Saracino | La crepa e la luce
Quando si tenta di dare un significato plausibile alla parola perdono, la tendenza a mitizzare i discorsi e a categorizzarli in più o meno sonanti sentimentalismi è facile, a tratti persino inevitabile. Eppure, il perdono, inteso come assiduo tentativo di rileggersi entro una sfera di posizionamenti e riassestamenti nella complessità della vita, è strada insidiosa, ardente di vette e scivolamenti, una vera e propria fatica dello stare in piedi a ridosso del piccolo argine che non tiene. Probabilmente, si tratta di esprimere l’innocenza del cuore, quella che ad esempio presentono i veri poeti, assommata alla frastagliata ventura degli eventi, quando a parlare è la trafittura di una lingua benedetta. E allora, è proprio tra le spaesate consonanze di una lingua invisibile che il frammezzo del perdono ispira un altro tipo di respiro: il ritmo del movimento interiore, o la grazia che avvolge la persona colta nell’atto di perdonare; o colui che viene perdonato, senza esitazioni, nel cerchio di una vita che si riapre.

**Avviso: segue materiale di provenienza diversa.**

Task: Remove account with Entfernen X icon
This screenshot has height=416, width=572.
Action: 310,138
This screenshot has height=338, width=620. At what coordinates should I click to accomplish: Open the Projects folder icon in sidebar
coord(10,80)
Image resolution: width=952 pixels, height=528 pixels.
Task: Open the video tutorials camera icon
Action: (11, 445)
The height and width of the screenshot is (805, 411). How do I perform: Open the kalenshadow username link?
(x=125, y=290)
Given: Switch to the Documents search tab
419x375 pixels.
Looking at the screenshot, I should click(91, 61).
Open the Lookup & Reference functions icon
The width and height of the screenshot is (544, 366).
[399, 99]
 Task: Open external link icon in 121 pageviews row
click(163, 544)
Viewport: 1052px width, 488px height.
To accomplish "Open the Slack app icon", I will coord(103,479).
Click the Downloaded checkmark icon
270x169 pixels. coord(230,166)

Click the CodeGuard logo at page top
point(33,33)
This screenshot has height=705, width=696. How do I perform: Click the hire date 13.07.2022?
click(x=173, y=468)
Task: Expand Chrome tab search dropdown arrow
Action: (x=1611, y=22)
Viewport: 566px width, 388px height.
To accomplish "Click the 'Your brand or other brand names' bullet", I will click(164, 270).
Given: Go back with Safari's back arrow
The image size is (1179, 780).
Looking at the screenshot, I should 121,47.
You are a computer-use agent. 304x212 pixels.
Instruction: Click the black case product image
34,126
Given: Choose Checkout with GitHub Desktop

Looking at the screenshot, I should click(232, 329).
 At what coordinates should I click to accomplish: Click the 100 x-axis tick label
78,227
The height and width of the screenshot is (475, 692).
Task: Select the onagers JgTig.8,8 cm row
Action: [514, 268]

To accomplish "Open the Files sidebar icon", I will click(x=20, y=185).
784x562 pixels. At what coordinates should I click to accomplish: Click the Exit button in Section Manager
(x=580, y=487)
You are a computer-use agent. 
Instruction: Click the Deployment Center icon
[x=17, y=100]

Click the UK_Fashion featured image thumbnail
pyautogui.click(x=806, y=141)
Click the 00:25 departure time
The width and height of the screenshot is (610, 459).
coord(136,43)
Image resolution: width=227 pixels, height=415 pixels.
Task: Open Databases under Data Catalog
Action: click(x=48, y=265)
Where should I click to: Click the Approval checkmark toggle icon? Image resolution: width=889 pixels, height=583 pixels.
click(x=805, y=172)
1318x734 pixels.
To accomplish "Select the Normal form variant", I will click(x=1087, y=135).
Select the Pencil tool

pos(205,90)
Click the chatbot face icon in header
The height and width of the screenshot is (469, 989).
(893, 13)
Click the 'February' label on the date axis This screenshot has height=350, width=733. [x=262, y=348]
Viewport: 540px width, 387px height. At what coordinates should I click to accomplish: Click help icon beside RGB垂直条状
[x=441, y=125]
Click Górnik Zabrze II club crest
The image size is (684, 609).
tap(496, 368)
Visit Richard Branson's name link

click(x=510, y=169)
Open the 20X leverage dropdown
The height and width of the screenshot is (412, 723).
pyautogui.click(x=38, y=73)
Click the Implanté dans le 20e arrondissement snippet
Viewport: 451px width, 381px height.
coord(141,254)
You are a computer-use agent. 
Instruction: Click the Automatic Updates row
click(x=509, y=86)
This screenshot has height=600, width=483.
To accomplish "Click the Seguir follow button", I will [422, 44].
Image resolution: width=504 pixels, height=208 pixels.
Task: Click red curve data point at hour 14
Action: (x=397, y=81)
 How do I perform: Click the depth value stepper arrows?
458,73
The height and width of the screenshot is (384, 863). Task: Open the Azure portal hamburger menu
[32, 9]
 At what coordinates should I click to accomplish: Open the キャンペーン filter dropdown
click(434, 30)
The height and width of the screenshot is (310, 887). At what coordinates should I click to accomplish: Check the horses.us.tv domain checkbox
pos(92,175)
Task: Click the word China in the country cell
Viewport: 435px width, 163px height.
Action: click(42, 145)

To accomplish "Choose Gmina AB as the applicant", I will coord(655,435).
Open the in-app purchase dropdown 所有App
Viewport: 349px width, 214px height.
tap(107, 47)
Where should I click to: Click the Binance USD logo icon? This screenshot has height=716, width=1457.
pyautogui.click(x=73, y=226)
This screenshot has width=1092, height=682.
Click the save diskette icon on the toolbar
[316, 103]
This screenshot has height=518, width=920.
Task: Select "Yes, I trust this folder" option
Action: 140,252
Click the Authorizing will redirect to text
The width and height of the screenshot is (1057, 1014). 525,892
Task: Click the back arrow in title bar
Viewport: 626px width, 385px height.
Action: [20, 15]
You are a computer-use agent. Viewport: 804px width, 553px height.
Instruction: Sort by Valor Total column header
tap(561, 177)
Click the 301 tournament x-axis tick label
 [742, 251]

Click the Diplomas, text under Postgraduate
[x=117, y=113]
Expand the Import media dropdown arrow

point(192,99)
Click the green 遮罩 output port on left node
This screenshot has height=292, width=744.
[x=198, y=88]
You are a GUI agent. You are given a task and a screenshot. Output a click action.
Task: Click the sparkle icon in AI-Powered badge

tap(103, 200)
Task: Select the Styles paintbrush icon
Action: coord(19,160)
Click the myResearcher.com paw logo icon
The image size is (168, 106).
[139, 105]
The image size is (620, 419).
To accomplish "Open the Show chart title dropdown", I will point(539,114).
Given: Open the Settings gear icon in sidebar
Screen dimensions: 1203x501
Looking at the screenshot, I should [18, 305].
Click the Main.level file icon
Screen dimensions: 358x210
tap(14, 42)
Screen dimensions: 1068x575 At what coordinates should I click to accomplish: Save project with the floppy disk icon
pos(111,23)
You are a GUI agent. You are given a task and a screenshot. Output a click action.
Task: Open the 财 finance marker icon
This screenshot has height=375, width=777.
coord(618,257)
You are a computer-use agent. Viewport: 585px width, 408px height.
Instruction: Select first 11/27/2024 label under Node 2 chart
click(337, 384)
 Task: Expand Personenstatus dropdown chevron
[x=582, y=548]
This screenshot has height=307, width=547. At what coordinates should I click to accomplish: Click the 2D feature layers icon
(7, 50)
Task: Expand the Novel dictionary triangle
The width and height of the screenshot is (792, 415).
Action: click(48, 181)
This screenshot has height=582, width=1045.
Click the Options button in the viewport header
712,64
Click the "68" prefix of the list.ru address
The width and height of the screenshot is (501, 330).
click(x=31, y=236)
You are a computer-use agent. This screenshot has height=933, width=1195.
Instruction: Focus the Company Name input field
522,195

“La crepa e la luce” è il racconto di un’altra strada, quella percorsa e ripercorsa da Gemma Calabresi Milite, moglie del commissario Calabresi, scomparso tragicamente nel 1972.
Una strada imboccata da giovanissima, in preda a un lutto indicibile e all’accudimento di tre bambini rimasti senza il padre. Un cammino – che è viandanza tuttora, poiché i viaggi di ciò che è grandioso, non cessano mai – in cui la donna, tra molti ostacoli, spirito di sopportazione e squarci di meravigliosa fiducia, ha trasformato in terra morbida e abitabile lo scenario di paralisi e tristezza in cui sarebbe potuta, altrimenti, finire.
Ne La crepa e la luce non ci sono le tracce di un indirizzo ammaestrante. L’autrice non vuole insegnare alcunché né ergersi a rappresentante di un modello morale da imitare. La bellezza della sua testimonianza e del libro intero sta nella naturalezza della descrizione di ciò che, una volta caduto, è risalito: il suo stupore per la vita e la fede nella possibilità del perdono sono stati respirati dalla donna con la volontà naturale e spontanea di un desiderio di esclusiva ricostruzione verso un’idea di bene.
Cosa significa, allora, perdonare? Ripristinare la bellezza là dove non c’è stata o ha cessato di rivelarsi. Col proprio gesto di accettazione della morte accaduta, rialzare lo sguardo verso una continuità di rimescolamento della tragedia, riproporla nella chiave della sconfinata constatazione che essa non può interrompere l’amore: il buono che c’è stato, il buono che ancora ne proverrà.
Avere il coraggio di guardare a fondo ciò che è stato reciso esiste tanto quanto il futuro della rimarginazione. È nella trama del ricucito che leggiamo una possibilità altra di stare nel mondo. Osservare che l’esistenza umana può esprimersi in scorci di crudeltà e follia non ci autorizza a proclamarne l’inutilità.